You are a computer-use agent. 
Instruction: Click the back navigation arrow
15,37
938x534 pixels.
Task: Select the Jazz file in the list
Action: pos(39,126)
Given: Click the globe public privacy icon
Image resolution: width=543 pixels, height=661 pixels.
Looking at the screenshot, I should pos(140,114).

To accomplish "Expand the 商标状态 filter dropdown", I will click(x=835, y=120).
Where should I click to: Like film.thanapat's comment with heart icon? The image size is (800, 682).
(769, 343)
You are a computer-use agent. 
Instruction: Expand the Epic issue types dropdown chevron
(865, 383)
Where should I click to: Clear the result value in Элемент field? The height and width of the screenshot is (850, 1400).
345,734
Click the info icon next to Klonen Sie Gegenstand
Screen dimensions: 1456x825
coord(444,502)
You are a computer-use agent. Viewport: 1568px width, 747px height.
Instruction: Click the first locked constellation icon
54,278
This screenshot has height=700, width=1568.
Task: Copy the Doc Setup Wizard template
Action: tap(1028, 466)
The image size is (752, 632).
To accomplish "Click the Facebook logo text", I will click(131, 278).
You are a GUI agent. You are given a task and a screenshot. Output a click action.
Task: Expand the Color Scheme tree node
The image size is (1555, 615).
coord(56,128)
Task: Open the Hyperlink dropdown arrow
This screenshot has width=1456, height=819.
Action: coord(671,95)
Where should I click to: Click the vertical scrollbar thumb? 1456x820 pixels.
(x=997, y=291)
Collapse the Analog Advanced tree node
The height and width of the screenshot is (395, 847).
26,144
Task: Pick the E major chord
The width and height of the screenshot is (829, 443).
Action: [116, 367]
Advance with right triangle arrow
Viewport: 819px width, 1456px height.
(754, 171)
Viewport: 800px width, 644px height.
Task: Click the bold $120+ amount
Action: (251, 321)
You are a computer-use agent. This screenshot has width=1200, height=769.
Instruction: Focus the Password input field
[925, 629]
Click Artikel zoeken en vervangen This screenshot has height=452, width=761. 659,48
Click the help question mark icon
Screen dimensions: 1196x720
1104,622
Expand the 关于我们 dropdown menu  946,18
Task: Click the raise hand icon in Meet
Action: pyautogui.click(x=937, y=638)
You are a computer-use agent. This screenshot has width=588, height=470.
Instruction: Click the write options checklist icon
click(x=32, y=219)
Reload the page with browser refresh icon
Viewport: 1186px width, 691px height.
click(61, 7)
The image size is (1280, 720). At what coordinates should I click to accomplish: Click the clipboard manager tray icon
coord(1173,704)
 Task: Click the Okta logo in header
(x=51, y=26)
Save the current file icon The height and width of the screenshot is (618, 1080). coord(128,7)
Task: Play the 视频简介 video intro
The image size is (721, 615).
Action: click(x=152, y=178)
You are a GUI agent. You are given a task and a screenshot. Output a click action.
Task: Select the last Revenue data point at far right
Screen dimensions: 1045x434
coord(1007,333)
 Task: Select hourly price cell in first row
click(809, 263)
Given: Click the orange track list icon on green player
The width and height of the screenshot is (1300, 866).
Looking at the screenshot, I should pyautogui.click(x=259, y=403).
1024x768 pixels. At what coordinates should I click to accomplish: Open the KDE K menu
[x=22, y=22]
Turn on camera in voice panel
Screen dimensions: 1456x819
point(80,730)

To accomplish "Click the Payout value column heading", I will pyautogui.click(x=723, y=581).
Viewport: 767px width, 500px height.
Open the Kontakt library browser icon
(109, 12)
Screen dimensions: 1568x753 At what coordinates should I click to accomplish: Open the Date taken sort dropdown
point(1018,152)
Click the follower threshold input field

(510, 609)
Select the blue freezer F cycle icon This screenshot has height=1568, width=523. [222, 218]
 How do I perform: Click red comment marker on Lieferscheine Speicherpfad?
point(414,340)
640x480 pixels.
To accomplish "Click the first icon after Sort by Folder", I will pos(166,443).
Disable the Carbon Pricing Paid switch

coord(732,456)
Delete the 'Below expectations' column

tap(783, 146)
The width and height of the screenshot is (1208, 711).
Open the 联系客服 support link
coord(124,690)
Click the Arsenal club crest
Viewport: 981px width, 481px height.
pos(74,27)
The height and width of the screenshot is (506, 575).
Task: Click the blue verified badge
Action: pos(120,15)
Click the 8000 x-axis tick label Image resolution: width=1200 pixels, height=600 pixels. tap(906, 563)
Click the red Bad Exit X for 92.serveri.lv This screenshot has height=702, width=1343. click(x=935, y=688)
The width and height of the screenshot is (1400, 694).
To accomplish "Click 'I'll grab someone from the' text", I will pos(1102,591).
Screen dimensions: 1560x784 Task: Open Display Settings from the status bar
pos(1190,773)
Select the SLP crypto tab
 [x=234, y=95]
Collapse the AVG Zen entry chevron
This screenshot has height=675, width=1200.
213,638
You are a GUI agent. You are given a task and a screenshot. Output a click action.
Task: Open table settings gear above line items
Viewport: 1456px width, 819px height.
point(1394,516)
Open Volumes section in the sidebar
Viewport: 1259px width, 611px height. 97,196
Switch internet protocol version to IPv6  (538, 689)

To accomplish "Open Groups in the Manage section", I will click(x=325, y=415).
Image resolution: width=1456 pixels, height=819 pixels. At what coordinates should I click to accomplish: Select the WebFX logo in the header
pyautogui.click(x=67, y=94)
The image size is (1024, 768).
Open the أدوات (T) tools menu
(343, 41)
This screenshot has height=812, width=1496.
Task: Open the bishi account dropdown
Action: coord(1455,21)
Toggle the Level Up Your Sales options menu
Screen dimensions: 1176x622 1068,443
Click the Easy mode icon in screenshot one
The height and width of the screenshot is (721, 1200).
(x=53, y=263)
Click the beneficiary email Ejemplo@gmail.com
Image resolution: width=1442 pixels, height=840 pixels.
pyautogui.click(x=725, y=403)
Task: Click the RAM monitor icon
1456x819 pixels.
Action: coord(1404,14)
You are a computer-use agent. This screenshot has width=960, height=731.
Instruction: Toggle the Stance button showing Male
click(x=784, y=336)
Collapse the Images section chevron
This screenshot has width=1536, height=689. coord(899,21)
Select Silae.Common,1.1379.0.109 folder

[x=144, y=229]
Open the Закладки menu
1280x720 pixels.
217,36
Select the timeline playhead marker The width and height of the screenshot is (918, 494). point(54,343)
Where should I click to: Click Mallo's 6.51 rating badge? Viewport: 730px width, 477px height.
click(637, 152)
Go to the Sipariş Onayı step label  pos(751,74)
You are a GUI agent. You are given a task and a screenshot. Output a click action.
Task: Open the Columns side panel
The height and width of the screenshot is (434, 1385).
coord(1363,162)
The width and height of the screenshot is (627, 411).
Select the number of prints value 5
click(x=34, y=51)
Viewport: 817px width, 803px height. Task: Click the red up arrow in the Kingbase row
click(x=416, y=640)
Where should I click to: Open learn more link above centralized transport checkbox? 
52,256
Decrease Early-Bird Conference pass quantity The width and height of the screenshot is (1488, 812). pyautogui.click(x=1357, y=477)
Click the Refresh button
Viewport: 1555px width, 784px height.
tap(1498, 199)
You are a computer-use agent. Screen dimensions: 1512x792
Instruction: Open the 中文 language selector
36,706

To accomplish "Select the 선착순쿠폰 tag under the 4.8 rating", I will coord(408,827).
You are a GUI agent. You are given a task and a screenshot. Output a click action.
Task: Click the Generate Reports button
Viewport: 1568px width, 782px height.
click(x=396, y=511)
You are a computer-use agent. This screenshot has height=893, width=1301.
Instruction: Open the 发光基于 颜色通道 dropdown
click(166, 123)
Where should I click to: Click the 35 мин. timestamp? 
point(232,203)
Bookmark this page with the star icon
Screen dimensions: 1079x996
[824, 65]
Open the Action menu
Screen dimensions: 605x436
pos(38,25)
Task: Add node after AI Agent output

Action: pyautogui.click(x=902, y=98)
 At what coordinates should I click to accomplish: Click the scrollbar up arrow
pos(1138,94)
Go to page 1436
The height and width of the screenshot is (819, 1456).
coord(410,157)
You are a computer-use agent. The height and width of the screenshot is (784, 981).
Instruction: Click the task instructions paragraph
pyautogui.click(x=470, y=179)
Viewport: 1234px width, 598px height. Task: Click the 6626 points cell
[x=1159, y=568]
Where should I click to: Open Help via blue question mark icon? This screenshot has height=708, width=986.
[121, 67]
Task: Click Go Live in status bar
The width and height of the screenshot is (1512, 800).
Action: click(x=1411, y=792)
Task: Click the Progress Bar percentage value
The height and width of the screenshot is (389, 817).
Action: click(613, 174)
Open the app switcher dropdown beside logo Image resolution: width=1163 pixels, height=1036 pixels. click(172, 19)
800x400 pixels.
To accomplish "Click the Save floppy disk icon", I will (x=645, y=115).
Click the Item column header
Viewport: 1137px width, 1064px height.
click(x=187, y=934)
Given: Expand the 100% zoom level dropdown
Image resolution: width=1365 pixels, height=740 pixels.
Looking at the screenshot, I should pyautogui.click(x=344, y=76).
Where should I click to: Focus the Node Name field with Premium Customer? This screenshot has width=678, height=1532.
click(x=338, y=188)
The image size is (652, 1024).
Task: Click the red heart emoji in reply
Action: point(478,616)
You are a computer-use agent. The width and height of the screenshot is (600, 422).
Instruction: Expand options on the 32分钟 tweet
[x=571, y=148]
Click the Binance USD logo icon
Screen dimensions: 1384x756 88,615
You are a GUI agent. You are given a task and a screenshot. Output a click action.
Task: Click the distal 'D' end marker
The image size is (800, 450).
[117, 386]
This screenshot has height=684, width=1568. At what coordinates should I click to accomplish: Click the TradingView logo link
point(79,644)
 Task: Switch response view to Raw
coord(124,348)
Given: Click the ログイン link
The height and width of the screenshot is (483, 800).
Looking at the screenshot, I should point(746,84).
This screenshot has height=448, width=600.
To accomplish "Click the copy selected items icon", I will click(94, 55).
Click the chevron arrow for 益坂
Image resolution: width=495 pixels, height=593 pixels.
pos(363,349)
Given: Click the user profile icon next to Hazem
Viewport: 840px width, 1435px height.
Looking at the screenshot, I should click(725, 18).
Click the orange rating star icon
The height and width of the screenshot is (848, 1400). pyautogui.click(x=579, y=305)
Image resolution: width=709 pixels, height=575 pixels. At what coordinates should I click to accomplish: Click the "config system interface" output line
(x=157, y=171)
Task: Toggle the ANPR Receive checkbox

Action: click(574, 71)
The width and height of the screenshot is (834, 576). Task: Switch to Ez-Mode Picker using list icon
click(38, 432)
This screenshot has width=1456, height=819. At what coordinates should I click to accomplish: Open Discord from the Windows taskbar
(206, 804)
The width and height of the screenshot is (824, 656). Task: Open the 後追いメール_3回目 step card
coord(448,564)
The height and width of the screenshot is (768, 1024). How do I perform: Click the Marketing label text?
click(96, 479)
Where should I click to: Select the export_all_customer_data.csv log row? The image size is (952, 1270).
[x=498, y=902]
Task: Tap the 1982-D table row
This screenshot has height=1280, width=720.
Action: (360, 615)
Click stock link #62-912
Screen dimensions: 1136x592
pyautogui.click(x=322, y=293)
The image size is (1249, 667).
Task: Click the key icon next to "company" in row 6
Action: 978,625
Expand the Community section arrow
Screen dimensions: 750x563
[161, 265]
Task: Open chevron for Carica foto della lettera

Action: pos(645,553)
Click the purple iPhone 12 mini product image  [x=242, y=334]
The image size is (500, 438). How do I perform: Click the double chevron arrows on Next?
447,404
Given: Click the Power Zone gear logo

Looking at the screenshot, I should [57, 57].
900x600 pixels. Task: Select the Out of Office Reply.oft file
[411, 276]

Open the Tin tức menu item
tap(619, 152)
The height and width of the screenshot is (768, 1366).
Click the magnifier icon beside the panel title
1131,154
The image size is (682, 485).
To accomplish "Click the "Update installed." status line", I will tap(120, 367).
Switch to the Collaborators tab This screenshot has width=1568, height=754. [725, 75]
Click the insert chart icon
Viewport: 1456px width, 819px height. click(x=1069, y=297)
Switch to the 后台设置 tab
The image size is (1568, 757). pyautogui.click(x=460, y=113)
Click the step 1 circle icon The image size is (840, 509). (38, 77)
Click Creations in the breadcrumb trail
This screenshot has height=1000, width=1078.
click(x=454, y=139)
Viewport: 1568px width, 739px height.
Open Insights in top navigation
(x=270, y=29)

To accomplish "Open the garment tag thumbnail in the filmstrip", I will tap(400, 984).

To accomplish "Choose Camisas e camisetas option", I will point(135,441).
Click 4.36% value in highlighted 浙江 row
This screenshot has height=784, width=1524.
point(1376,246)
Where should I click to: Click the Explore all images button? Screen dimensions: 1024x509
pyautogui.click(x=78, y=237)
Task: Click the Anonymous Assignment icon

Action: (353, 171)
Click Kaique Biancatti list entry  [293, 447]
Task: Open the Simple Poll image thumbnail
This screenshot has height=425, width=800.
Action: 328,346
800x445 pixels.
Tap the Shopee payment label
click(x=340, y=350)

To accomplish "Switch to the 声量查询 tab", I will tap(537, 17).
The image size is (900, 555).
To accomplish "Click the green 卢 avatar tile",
______________________________
* YOUR GOAL: Format the lines from the line containing "This screenshot has height=684, width=1568." to the line containing "Looking at the screenshot, I should point(746,84)." as a JSON list of strings, one string per line, with blank lines omitted.

* EXPECTED OUTPUT:
[
  "This screenshot has height=684, width=1568. At what coordinates should I click to accomplish: Click the TradingView logo link",
  "point(79,644)",
  " Task: Switch response view to Raw",
  "coord(124,348)",
  "Given: Click the ログイン link",
  "The height and width of the screenshot is (483, 800).",
  "Looking at the screenshot, I should point(746,84)."
]